The problem: Replace "Collapse" with "Hide" in the lines from the line containing "Where should I click to: Increase" up to and including the line containing "tap(1163, 602)", then give those lines again with everything else unchanged.

Input records:
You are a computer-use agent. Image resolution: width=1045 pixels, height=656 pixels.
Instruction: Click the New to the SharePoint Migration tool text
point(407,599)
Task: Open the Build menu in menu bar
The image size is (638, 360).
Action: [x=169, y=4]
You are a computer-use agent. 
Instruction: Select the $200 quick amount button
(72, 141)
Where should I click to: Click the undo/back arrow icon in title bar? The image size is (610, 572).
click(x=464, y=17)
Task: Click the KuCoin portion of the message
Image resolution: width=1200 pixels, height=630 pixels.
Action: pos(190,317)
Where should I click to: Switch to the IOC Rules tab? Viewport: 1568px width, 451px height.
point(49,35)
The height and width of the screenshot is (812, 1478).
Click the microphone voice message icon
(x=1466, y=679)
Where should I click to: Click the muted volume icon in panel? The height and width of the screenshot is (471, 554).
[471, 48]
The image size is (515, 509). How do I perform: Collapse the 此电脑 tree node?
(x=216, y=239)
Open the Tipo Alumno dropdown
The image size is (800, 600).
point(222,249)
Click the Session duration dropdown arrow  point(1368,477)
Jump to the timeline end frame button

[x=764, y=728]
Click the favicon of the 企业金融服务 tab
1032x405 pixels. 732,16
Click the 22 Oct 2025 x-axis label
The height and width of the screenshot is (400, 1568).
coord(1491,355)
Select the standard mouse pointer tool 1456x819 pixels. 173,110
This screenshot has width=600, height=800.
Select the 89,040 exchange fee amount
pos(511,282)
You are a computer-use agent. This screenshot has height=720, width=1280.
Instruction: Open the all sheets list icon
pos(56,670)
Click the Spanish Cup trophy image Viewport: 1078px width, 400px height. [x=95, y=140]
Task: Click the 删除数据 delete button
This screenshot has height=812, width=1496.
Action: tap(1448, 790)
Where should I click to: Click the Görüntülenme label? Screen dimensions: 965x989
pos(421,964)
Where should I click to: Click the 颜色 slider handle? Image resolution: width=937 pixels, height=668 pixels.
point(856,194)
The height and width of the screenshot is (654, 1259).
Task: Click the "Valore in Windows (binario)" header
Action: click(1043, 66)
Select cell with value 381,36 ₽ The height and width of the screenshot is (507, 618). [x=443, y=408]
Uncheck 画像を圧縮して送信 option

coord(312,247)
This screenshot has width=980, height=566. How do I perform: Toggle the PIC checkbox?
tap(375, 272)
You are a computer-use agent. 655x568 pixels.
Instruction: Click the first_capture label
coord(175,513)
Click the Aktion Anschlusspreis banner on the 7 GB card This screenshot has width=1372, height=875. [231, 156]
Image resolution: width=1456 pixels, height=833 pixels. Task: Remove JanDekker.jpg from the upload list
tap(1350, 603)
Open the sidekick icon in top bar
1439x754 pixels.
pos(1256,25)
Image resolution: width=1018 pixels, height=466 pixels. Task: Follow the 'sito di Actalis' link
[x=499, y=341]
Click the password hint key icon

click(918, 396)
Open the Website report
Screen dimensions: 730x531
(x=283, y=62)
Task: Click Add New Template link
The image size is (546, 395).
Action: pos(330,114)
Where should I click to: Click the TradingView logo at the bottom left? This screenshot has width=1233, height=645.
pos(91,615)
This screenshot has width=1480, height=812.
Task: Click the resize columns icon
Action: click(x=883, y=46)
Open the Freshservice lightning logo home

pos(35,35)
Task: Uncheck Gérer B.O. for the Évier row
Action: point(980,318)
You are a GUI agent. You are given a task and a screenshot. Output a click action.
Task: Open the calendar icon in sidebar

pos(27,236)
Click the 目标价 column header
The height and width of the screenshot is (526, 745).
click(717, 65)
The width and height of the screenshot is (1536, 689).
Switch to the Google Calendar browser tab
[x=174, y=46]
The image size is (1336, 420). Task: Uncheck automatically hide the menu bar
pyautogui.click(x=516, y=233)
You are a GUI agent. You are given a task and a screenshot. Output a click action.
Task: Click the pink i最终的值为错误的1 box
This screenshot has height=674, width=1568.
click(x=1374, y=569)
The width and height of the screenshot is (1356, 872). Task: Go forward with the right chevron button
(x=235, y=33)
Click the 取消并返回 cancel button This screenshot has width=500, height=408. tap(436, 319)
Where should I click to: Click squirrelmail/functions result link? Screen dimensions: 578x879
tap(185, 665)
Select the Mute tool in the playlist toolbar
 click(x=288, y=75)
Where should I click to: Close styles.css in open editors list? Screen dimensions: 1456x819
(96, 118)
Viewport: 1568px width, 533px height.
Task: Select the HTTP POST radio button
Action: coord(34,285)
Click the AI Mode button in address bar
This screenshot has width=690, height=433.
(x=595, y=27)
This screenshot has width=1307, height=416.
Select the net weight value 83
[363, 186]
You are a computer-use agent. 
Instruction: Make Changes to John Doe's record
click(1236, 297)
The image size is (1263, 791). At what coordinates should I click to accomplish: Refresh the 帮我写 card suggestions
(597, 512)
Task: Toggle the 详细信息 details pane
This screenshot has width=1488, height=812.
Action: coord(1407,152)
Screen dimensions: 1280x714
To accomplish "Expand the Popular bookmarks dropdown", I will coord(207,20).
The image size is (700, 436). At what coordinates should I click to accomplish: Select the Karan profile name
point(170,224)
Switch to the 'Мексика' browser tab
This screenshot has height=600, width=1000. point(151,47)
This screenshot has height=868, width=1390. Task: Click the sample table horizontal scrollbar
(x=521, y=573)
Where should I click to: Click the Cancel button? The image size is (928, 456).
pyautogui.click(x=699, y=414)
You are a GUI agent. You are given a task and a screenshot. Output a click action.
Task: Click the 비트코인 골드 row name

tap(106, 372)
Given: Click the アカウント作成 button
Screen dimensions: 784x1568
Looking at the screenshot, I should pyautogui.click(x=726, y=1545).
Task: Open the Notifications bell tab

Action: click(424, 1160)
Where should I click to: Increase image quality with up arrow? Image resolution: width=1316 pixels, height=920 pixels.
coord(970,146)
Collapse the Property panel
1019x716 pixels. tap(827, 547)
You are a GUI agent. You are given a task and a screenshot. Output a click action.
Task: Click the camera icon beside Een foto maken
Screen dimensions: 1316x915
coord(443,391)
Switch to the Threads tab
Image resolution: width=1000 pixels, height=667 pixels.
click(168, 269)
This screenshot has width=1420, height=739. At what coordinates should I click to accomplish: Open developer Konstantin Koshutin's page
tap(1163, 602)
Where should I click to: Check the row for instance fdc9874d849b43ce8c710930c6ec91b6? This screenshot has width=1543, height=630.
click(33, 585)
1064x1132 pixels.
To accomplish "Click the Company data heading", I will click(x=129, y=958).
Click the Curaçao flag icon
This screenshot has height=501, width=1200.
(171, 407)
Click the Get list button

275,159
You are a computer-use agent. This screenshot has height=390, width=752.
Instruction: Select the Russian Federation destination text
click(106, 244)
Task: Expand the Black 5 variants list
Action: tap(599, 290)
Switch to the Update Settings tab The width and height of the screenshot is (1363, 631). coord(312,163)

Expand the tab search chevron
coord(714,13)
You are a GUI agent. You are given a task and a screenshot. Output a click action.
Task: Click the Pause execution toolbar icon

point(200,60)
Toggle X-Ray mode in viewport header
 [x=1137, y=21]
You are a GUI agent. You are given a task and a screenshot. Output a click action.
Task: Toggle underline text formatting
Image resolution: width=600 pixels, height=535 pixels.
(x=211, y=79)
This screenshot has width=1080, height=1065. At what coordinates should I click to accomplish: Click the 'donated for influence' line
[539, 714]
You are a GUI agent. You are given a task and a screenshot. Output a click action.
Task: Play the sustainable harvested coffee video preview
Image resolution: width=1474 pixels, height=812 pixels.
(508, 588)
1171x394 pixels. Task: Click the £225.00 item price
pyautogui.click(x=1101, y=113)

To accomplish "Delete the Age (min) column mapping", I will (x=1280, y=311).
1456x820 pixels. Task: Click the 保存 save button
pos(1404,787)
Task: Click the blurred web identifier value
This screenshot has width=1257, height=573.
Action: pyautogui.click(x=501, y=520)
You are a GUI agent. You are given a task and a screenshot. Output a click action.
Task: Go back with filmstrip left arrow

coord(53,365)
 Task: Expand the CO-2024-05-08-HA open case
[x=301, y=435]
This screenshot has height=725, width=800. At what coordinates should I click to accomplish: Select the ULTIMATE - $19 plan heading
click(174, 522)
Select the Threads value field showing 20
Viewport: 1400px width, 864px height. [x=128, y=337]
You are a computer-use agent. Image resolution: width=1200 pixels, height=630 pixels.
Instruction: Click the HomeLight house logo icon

Response to the task:
Where should I click to: Increase image quality with up arrow? Image resolution: width=1316 pixels, height=920 pixels.
coord(970,146)
Hide the Property panel
1019x716 pixels. tap(827, 547)
You are a GUI agent. You are given a task and a screenshot. Output a click action.
Task: Click the camera icon beside Een foto maken
Screen dimensions: 1316x915
coord(443,391)
Switch to the Threads tab
Image resolution: width=1000 pixels, height=667 pixels.
click(168, 269)
This screenshot has width=1420, height=739. At what coordinates should I click to accomplish: Open developer Konstantin Koshutin's page
tap(1163, 602)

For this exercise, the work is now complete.